* _About this exercise_
Copy the line containing "Instruction: Open the Plot menu", then all lines after it up to and including the final line of the material, exactly and without additions.

* _Records_
====

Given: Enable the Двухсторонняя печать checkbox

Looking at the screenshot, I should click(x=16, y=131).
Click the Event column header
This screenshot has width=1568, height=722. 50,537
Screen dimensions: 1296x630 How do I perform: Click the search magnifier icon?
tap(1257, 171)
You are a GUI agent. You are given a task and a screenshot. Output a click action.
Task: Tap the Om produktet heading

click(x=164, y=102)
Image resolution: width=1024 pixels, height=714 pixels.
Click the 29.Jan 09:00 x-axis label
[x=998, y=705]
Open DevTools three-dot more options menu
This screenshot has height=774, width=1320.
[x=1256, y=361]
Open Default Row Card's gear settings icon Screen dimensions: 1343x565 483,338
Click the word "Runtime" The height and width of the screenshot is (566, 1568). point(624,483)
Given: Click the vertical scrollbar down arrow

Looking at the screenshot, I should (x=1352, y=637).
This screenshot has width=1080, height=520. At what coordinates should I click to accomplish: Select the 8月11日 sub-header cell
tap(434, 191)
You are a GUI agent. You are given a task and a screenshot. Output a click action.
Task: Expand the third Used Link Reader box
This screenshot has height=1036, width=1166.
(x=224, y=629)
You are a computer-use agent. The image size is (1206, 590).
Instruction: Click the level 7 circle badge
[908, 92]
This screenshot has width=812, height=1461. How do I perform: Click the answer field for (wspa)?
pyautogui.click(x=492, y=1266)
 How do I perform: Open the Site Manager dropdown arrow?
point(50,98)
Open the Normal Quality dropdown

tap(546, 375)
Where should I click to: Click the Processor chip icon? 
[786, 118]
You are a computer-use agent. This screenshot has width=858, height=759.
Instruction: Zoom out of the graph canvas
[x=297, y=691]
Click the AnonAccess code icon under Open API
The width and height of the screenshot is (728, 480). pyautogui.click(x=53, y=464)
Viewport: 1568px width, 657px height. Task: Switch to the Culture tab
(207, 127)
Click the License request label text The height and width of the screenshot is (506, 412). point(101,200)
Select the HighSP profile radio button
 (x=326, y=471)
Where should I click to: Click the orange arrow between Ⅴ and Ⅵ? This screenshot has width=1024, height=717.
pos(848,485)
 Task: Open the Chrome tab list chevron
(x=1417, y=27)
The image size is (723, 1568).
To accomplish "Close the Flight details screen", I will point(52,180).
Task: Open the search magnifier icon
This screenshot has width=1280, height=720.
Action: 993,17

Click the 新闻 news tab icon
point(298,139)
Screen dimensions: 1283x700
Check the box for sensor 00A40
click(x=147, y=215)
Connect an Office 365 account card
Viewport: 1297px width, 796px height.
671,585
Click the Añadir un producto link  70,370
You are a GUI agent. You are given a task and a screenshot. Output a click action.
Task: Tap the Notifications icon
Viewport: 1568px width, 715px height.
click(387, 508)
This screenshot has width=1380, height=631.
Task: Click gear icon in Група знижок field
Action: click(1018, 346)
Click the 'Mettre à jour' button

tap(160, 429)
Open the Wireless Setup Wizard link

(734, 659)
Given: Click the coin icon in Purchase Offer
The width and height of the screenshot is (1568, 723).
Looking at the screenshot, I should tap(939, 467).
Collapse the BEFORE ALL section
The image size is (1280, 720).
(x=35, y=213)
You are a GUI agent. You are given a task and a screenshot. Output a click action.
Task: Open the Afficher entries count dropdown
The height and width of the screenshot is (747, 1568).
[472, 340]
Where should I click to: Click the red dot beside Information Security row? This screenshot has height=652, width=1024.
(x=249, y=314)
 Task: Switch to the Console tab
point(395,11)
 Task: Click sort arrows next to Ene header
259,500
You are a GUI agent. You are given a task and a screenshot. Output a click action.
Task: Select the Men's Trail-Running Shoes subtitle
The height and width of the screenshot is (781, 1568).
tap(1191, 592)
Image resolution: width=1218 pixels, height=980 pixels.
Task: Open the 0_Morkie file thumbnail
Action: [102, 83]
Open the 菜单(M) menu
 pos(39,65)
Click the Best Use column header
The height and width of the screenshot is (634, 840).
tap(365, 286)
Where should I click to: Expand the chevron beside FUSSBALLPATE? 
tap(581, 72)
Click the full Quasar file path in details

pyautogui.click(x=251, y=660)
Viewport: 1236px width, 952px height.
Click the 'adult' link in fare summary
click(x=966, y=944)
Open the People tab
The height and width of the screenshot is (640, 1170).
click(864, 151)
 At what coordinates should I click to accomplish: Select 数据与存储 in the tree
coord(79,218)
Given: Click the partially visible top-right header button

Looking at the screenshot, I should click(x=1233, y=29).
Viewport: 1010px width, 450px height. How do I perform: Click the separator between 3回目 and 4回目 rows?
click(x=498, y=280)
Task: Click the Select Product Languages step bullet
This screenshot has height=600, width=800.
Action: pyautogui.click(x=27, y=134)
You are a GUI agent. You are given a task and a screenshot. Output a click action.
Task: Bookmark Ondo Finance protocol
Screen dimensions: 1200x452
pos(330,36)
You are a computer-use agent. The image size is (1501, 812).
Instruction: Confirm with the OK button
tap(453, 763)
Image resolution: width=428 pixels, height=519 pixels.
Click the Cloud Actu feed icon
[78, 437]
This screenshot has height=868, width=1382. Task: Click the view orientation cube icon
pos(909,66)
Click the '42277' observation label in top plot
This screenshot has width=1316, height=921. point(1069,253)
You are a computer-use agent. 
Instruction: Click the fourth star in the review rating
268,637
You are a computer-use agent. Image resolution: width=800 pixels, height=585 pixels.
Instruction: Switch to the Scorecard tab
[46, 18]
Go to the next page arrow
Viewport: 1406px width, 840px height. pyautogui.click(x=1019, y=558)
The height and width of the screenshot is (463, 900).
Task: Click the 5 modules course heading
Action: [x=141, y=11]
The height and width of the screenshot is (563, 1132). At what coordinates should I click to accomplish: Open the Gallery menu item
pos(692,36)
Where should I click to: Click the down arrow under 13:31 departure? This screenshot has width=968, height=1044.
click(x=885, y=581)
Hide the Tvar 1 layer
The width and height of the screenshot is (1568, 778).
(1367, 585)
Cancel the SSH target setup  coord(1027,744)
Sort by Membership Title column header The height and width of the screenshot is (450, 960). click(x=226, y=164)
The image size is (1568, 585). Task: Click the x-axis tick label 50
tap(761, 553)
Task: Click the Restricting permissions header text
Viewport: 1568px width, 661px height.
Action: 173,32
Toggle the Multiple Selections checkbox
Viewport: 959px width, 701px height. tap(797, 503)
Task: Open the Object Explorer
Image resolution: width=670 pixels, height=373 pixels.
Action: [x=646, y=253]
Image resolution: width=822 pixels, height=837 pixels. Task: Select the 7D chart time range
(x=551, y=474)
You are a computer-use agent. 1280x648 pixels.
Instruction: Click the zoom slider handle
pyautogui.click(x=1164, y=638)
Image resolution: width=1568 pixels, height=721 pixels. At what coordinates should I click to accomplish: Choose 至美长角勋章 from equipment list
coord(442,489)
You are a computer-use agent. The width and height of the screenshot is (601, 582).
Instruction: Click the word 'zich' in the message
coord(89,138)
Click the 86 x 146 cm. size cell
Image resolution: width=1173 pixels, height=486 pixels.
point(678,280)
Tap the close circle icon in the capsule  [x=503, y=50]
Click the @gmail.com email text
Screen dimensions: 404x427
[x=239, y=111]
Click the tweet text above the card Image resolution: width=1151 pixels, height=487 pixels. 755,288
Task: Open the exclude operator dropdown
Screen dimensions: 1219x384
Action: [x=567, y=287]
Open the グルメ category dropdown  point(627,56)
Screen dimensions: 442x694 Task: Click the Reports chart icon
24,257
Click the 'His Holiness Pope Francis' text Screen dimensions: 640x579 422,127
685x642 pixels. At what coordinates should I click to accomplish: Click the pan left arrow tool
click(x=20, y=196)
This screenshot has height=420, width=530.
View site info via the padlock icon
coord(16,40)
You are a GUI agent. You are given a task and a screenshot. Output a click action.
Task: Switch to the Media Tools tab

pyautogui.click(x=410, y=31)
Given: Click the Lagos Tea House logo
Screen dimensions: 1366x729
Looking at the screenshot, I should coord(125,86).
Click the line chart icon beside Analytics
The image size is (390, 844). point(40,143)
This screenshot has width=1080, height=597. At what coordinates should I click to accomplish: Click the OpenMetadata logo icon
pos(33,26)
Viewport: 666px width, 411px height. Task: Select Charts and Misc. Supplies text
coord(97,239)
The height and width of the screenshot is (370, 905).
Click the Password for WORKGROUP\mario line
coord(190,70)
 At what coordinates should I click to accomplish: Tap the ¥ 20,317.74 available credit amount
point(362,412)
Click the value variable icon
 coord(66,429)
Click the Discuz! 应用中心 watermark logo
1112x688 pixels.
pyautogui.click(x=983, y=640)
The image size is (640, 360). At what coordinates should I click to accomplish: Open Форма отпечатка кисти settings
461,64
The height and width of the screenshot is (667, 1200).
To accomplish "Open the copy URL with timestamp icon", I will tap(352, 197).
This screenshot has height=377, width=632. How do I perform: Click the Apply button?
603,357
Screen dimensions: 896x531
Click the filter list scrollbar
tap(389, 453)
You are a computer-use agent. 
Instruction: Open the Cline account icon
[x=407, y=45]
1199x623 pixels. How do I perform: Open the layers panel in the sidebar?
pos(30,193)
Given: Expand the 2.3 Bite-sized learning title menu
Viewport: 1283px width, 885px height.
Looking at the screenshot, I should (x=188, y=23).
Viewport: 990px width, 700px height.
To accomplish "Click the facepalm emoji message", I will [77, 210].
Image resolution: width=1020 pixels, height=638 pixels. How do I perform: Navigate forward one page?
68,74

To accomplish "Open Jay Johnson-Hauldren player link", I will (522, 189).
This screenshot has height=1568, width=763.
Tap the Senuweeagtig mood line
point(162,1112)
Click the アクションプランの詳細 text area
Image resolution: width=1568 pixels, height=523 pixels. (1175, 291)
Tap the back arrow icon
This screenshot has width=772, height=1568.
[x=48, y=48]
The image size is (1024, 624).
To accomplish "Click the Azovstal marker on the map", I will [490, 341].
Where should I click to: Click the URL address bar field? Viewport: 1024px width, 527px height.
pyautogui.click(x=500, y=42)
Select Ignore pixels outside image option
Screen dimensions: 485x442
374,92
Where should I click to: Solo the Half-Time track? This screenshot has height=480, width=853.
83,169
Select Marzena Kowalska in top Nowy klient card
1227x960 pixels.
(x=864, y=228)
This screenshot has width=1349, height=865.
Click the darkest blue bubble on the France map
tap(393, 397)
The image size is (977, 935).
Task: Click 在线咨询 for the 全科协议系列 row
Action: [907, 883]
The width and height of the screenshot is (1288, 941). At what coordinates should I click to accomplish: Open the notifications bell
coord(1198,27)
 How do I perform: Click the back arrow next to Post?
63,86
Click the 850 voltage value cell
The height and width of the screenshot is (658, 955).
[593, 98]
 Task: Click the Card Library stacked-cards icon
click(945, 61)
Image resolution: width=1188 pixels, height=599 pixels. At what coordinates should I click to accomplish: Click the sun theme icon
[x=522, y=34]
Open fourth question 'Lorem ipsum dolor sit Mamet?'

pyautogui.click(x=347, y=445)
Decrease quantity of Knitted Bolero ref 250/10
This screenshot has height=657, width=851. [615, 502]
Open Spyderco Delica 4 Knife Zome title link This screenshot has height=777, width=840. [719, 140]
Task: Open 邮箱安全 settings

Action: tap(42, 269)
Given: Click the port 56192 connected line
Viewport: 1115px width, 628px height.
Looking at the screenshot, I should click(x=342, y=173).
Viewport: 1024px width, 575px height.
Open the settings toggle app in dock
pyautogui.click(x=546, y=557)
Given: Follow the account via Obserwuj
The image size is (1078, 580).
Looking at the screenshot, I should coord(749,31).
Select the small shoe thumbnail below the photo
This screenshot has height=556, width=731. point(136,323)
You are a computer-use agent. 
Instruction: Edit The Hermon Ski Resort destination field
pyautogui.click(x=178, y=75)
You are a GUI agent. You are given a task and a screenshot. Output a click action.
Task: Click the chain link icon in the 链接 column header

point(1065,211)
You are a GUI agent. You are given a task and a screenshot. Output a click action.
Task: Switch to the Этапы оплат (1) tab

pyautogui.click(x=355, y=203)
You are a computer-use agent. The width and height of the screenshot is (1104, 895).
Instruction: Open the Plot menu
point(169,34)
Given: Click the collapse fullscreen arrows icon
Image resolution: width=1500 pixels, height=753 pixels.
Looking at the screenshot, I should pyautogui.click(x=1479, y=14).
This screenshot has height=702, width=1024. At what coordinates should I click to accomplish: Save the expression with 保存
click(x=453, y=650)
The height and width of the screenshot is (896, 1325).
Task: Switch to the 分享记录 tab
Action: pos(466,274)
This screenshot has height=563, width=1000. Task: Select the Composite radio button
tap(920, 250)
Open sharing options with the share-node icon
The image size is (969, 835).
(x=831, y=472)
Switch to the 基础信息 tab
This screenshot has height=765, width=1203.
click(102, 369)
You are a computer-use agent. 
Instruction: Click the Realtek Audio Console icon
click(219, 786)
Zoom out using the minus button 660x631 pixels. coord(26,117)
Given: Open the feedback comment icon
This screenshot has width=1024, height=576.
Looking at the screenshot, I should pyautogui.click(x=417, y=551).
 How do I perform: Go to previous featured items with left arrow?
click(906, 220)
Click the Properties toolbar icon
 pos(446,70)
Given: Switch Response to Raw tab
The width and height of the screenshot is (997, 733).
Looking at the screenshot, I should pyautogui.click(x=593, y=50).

====

* _Result of the task_
Instruction: Open the Plot menu
point(169,34)
Given: Click the collapse fullscreen arrows icon
Image resolution: width=1500 pixels, height=753 pixels.
Looking at the screenshot, I should pyautogui.click(x=1479, y=14).
This screenshot has height=702, width=1024. At what coordinates should I click to accomplish: Save the expression with 保存
click(x=453, y=650)
The height and width of the screenshot is (896, 1325).
Task: Switch to the 分享记录 tab
Action: pos(466,274)
This screenshot has height=563, width=1000. Task: Select the Composite radio button
tap(920, 250)
Open sharing options with the share-node icon
The image size is (969, 835).
(x=831, y=472)
Switch to the 基础信息 tab
This screenshot has height=765, width=1203.
click(102, 369)
You are a computer-use agent. 
Instruction: Click the Realtek Audio Console icon
click(219, 786)
Zoom out using the minus button 660x631 pixels. coord(26,117)
Given: Open the feedback comment icon
This screenshot has width=1024, height=576.
Looking at the screenshot, I should pyautogui.click(x=417, y=551).
 How do I perform: Go to previous featured items with left arrow?
click(906, 220)
Click the Properties toolbar icon
 pos(446,70)
Given: Switch Response to Raw tab
The width and height of the screenshot is (997, 733).
Looking at the screenshot, I should pyautogui.click(x=593, y=50).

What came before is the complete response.